An excellent question - It has been up several times and I beleive we have not described excatly the intention.
I'll give it a shot - please let me know if there are any outstanding questions after it...
- The string outputed by the Yubikey consists of a fixed OTP part and an optional "public id" prefix - The OTP is always the last 16 bytes (32 characters) - The public id is as said optional and can consist of 0..16 bytes (0 - 32 modhex characters). If present, it is a prefix to the OTP - The public id is typically used to identify which AES key to use for the Yubikey in question - The public id is sent in clear text and can be spoofed.
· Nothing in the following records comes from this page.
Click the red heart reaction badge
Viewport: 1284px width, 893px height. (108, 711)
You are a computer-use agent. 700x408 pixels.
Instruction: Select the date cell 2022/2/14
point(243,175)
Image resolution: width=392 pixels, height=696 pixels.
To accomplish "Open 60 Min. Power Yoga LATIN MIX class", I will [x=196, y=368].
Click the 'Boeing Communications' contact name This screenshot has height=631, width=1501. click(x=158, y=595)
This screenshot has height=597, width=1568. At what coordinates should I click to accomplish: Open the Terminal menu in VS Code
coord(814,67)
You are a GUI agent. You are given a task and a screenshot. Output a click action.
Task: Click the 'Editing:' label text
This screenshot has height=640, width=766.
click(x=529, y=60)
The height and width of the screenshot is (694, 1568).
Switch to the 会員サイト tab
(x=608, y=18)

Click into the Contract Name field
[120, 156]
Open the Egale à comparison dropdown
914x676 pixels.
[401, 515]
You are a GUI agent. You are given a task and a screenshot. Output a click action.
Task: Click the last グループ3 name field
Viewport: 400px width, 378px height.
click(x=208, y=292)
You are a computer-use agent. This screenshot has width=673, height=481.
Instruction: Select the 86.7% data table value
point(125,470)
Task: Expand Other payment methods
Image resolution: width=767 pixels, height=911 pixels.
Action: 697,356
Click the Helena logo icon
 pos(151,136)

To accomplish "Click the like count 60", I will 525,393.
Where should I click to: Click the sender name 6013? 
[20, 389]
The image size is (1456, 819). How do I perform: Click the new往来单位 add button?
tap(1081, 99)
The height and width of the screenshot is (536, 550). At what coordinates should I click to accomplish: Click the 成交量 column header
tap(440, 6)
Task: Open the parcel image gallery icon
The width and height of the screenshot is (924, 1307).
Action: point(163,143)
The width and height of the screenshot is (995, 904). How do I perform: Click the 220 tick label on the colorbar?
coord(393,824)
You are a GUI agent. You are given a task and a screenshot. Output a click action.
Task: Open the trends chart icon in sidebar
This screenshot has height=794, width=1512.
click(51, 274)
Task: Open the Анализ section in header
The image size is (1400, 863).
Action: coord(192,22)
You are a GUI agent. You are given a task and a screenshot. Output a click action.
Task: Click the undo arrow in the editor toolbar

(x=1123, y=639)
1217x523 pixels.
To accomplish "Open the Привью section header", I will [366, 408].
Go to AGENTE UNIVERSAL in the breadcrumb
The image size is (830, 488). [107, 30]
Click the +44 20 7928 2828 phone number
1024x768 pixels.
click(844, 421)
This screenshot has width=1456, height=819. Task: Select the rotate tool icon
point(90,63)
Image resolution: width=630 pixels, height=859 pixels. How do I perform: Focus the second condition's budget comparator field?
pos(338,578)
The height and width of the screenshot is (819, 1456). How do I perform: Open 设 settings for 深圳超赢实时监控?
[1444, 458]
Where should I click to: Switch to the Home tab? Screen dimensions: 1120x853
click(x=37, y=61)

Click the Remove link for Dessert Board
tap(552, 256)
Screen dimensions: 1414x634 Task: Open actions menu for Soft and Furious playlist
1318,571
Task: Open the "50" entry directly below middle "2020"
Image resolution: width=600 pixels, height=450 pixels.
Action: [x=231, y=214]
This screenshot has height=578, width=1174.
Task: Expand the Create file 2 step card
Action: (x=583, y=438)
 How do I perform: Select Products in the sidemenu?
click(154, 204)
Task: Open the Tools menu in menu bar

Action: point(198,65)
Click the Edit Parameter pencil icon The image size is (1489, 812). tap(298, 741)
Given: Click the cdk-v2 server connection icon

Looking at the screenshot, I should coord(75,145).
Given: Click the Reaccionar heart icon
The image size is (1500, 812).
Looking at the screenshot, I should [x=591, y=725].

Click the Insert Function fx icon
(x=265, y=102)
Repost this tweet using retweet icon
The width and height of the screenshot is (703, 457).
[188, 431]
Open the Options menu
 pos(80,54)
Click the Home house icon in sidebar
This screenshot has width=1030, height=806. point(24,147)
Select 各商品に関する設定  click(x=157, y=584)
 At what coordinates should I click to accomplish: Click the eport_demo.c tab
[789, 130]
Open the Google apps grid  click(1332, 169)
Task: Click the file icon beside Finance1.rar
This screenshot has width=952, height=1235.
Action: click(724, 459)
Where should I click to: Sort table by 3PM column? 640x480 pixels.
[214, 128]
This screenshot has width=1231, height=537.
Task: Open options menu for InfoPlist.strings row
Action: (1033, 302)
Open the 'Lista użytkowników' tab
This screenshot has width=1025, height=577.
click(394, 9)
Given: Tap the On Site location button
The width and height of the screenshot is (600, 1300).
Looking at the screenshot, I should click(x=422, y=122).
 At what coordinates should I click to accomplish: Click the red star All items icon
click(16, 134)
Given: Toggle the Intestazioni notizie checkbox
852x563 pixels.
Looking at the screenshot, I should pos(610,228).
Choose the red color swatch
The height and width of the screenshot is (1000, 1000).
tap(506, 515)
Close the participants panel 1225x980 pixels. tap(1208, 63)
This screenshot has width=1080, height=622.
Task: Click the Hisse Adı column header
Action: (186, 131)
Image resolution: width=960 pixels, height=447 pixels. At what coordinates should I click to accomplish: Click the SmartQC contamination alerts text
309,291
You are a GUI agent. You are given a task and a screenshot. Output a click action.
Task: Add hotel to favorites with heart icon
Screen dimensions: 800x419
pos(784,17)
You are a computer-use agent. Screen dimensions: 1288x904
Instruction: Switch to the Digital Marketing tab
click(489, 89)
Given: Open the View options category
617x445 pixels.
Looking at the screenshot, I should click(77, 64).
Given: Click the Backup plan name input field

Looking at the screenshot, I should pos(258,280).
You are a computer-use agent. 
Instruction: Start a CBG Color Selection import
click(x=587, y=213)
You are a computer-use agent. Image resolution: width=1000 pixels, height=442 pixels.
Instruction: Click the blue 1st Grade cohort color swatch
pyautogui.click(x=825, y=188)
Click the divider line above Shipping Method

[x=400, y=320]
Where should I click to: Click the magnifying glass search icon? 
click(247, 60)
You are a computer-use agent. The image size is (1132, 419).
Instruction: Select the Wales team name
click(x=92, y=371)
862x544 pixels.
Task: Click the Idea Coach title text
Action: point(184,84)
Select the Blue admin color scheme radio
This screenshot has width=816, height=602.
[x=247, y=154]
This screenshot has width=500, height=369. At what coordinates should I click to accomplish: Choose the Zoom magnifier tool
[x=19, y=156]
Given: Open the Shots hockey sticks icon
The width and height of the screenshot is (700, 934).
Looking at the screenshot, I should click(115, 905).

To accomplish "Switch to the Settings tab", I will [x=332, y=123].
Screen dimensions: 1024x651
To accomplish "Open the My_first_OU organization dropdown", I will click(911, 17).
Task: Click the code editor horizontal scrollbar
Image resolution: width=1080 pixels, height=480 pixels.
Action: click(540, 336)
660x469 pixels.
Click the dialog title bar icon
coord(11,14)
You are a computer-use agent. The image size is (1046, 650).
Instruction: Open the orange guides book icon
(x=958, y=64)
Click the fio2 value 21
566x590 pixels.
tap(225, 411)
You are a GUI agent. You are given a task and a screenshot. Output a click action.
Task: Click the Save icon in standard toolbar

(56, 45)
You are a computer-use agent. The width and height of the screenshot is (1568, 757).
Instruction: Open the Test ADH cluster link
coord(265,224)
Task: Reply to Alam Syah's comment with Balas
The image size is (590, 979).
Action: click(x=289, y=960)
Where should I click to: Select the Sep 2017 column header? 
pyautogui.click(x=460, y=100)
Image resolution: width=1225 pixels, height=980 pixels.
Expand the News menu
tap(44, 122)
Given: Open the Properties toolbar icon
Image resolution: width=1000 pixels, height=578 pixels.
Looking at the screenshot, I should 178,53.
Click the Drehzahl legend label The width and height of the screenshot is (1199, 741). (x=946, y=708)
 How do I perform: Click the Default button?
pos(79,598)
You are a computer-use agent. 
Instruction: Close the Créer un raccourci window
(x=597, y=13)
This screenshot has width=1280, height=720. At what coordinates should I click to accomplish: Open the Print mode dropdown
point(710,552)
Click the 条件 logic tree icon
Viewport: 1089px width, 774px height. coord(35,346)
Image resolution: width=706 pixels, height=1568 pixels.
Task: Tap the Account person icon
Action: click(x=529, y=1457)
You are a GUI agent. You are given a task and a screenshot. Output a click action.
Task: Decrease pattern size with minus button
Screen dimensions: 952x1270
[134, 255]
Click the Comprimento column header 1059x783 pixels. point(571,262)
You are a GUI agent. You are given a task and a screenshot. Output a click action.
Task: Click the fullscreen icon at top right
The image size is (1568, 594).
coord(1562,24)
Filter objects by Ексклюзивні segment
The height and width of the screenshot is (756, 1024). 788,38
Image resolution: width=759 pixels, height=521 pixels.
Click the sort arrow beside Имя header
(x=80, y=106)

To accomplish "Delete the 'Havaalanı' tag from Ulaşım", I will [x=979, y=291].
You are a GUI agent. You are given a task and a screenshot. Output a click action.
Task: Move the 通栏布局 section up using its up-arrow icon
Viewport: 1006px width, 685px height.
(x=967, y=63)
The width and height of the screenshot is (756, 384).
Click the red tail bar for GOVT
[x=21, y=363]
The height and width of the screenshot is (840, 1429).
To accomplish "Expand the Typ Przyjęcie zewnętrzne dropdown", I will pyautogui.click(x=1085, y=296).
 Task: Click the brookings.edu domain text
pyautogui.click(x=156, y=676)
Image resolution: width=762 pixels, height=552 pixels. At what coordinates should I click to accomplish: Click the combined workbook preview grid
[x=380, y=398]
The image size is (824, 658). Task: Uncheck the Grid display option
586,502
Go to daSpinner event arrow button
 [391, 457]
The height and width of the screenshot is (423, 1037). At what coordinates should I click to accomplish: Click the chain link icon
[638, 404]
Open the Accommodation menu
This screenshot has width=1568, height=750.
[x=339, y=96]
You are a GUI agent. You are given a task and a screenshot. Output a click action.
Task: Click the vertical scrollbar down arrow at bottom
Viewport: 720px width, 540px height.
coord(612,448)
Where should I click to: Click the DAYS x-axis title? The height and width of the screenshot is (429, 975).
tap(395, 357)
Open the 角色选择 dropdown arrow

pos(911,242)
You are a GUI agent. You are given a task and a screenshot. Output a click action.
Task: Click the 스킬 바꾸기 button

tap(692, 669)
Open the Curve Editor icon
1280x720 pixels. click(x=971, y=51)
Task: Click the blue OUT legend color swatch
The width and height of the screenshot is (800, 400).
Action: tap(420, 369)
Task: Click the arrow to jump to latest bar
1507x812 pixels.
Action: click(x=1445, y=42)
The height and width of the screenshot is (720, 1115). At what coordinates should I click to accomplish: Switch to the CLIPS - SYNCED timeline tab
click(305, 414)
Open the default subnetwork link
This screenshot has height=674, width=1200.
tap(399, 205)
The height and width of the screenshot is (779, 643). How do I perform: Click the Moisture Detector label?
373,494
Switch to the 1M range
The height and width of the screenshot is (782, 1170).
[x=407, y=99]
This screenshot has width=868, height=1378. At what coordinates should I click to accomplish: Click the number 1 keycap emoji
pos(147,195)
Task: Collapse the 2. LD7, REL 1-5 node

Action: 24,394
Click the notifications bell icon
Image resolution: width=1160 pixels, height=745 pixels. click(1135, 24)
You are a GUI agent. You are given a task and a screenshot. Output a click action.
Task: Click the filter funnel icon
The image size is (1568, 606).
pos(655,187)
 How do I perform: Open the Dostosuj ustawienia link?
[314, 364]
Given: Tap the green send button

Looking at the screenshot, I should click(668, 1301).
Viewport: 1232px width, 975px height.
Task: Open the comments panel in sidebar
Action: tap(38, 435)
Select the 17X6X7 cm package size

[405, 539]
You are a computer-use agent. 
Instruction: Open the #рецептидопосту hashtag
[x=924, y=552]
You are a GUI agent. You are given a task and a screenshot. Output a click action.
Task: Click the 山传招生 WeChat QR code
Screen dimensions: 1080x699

However, if anyone spoofs it, the AES key won't match and there will not be any meaningful output - If there is no public id within an organization, all keys must share the same key as there is no way for the server to determine which AES key to use to decrypt/verify the OTP - Alternatively, a different unique id or username can be used if no public prefix is used. One can argue that a key found on the street without a valid username/id is somewhat more secure than one with the public id string. - The keys supplied by Yubico are configured by default to work towards our authentication server - All keys have a randomized AES key and an uniquely randomized public id of 6 bytes, i.e. the OTP is 16 + 6 = 22 bytes = 44 modhex characters - Given that the AES key is randomized, there is no guarantee that it is unique although the probability that it is not is very low, i.e. not worth trying - The private id is a 6 byte identity stored inside the OTP that can be used to further verify the key. This can for example hold the user's real id for the application in question, and when the OTP is decrypted, that id is matched to a database record as well.
I hope these statements clear some open questions. If not, please let me know.